Employment search provider Monster Worldwide agreed to pay the SEC $2.5 million in penalties to settle stock option backdating charges.

“Monster misled investors by failing to report hundreds of millions of dollars of expenses,” said James Clarkson, acting regional director of the SEC's New York Regional Office, in a statement. “Backdating stock options made the company look like it had more money than it really did.”

The SEC’s complaint alleged that Monster filed false and materially misleading statements concerning the true grant date and exercise price of stock options in its annual, quarterly and current reports, proxy statements and registration statements. Many of the documents also falsely represented that stock options were being granted at fair market value at the company, which operates the Monster.com Web site.

Further, Monster failed to record and disclose the compensation expense associated with the "in-the-money" portion of stock option grants. As a result, Monster materially overstated its quarterly and annual earnings in its financial statements and was required to restate its historical financial results for 1997-2005 in a cumulative pre-tax amount of approximately $339.5 million to record additional non-cash charges for option-related compensation expenses.

Without admitting or denying the SEC's allegations, Monster agreed to pay a $2.5 million penalty and consent to the entry of an order permanently enjoining it from violating the antifraud, reporting, record-keeping and internal controls provisions of the federal securities laws.

The commission took into account the cooperation that Monster provided SEC staff during the course of the investigation. Monster currently operates under new management.

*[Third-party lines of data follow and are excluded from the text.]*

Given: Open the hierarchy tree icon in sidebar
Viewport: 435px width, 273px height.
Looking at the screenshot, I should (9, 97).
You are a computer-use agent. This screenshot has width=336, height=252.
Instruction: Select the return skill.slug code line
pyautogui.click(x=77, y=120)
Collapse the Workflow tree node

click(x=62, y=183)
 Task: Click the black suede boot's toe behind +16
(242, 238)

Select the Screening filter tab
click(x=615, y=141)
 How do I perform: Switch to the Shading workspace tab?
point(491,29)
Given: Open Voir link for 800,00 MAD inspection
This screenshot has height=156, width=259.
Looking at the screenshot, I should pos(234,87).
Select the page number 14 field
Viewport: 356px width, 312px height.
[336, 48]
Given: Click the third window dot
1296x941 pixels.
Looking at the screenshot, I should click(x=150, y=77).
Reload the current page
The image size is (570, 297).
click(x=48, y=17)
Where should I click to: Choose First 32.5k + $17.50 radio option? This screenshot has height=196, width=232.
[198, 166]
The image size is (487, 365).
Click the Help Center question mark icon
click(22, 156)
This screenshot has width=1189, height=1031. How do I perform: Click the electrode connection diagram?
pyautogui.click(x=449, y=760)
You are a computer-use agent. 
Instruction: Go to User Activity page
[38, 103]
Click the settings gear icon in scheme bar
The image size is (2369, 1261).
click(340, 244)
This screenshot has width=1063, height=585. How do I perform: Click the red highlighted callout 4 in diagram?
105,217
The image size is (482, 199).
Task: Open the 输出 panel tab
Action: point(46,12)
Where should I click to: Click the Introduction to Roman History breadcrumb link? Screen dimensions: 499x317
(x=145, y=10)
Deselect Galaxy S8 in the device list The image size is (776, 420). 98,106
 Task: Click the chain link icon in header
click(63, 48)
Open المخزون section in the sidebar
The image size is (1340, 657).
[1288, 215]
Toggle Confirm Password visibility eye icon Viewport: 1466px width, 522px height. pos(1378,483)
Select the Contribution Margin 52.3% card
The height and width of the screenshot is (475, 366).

“This is an important step in closing an unfortunate chapter in the company’s history and putting the issue firmly behind us,” said Monster Chairman and CEO Sal Iannuzzi. “Our current executive team has spent the last two years refocusing Monster on its customers and shareholders, retooling the day-to-day management, and overhauling governance in an effort to adhere to the highest standards.”

The SEC previously charged four of Monster’s former executives, including CEO Andrew McKelvey, president and COO James Treacy, general counsel Myron Olesnyckyj, and controller Anthony Bonica, for their alleged roles in the backdating scheme at Monster.

A federal jury convicted Treacy of securities fraud and conspiracy charges in the case last week. He faces up to 25 years in prison.